Your arch takes a lot of abuse. Buying shoes that compliment it will give you better balance and support. The three arch types are: low, medium and high. 

To find out which one you are, get a sheet of paper, wet the bottom of your foot and stand on the paper. There will be a wet impression afterward that reveals your arch. 

Which way does my ankle roll?

To find the right running shoe, know which way your ankle naturally rolls to absorb shock. The roll is subtle enough that you may not notice it while running, even if you’re trying to pick it out.

  • Pronation: my ankle rolls inward
  • Neutral: my ankle doesn’t roll either way
  • Supination: my ankle rolls outward

 The easiest way to find out if your ankle rolls is to grab a pair of well-worn shoes and look at the sole.

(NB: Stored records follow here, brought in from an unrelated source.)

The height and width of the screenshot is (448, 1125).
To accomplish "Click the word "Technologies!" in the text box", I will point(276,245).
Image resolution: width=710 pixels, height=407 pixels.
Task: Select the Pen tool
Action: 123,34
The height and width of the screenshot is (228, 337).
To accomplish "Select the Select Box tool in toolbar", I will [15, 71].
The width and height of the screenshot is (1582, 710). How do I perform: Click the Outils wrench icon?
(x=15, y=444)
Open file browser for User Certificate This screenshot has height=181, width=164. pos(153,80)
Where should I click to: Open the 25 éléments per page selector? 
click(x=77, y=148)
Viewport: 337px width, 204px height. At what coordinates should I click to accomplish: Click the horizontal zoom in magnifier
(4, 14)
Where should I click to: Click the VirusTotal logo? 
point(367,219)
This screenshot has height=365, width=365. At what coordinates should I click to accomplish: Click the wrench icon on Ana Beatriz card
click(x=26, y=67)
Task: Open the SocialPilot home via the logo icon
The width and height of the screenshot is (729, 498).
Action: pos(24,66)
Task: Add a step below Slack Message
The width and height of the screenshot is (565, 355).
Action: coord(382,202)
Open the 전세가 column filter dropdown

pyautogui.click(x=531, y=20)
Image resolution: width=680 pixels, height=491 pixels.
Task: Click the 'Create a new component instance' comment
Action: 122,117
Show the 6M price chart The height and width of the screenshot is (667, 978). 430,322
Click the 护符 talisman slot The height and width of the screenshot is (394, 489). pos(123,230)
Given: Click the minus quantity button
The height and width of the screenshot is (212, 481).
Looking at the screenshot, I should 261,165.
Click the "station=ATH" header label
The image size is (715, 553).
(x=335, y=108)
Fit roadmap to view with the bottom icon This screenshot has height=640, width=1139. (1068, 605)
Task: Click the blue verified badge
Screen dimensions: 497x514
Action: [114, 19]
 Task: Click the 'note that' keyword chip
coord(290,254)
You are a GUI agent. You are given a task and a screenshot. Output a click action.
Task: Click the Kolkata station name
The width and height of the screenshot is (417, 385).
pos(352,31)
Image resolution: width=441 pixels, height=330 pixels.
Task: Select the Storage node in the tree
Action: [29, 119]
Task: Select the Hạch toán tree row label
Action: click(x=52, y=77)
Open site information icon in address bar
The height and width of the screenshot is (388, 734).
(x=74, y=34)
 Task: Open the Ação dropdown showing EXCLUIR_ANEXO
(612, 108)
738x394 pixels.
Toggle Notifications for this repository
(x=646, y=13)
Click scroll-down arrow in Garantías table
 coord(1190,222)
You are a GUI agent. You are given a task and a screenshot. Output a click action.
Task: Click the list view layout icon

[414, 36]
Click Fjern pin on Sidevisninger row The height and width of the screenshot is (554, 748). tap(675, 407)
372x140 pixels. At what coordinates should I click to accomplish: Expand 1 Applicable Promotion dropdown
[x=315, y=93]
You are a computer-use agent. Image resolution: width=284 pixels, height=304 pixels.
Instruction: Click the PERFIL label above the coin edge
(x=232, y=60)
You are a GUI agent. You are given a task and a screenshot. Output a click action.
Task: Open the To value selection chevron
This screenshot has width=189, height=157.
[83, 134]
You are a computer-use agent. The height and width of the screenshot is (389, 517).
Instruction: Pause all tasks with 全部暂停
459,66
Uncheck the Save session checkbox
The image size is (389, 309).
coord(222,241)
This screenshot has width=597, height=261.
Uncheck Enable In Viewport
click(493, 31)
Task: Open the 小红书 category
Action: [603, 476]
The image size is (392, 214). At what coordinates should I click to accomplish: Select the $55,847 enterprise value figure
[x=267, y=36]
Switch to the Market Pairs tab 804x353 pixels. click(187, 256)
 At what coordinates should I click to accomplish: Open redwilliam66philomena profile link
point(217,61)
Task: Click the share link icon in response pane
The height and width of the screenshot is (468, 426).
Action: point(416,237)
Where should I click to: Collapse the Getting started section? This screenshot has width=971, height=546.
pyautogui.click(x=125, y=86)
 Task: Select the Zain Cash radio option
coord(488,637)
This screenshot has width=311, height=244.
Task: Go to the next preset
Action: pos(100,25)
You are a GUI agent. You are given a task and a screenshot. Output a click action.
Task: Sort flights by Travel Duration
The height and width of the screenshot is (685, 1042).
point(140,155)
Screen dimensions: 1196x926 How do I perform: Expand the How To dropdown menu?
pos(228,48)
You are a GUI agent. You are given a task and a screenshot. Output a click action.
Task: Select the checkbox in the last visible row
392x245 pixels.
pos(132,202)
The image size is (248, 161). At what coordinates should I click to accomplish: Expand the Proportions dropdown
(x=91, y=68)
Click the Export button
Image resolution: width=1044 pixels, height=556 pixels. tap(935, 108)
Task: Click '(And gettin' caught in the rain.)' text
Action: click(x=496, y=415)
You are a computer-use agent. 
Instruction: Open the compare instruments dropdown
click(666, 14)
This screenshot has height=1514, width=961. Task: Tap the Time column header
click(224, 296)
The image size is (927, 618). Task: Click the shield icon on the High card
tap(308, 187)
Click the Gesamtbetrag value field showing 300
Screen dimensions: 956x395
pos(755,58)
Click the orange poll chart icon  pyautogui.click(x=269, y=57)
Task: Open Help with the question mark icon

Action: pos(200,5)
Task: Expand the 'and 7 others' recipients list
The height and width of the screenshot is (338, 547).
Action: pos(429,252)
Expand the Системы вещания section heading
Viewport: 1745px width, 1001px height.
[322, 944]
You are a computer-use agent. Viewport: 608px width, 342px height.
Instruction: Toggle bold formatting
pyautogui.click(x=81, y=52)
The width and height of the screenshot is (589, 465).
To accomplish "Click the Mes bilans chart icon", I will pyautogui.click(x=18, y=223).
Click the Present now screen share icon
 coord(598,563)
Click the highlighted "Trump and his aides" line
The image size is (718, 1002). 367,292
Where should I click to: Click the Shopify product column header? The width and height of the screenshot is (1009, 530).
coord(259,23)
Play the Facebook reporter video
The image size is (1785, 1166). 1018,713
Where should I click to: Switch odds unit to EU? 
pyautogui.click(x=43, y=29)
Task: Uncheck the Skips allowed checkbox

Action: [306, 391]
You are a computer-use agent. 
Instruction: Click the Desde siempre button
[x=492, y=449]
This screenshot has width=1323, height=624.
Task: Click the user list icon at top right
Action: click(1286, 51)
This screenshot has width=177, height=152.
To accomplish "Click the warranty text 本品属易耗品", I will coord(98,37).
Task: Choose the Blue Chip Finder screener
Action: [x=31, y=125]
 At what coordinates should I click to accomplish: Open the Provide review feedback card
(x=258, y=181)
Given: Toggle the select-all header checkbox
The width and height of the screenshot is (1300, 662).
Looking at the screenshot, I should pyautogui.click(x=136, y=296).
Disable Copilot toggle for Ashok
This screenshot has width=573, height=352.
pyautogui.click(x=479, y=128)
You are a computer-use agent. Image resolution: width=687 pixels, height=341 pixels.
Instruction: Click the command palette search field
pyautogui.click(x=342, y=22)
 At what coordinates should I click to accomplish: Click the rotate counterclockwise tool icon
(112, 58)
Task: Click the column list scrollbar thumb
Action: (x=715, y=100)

I am a supanator, as you can see from my shoe below. Look how smooth the outer sole is while the inside still has grooves. 

This means, I need running shoes with more cushioning on the outside, helping absorb the pressure as I roll my foot outward. What I’ve found work best are the Aesic gel Nimbus shoes. They have gel cushioning on the outter heels to soften my heel roll. 

Where does my foot strike?

Are you a heel, midfoot or forefoot striker? To find out, have someone watch you run. Don’t think about correcting your form, just run naturally. Ask them to watch for which part of your foot touches the ground first and last. 

Heel striker: your heel is the first thing that strikes the ground with the rest of your foot following. Sorry to break it to you, but this is probably the most inefficient way to run. When your heel strikes first, it creates a stiff impact that sends shock absorption up your leg, into your joints. This creates a natural braking effect, causing you to lose forward momentum. 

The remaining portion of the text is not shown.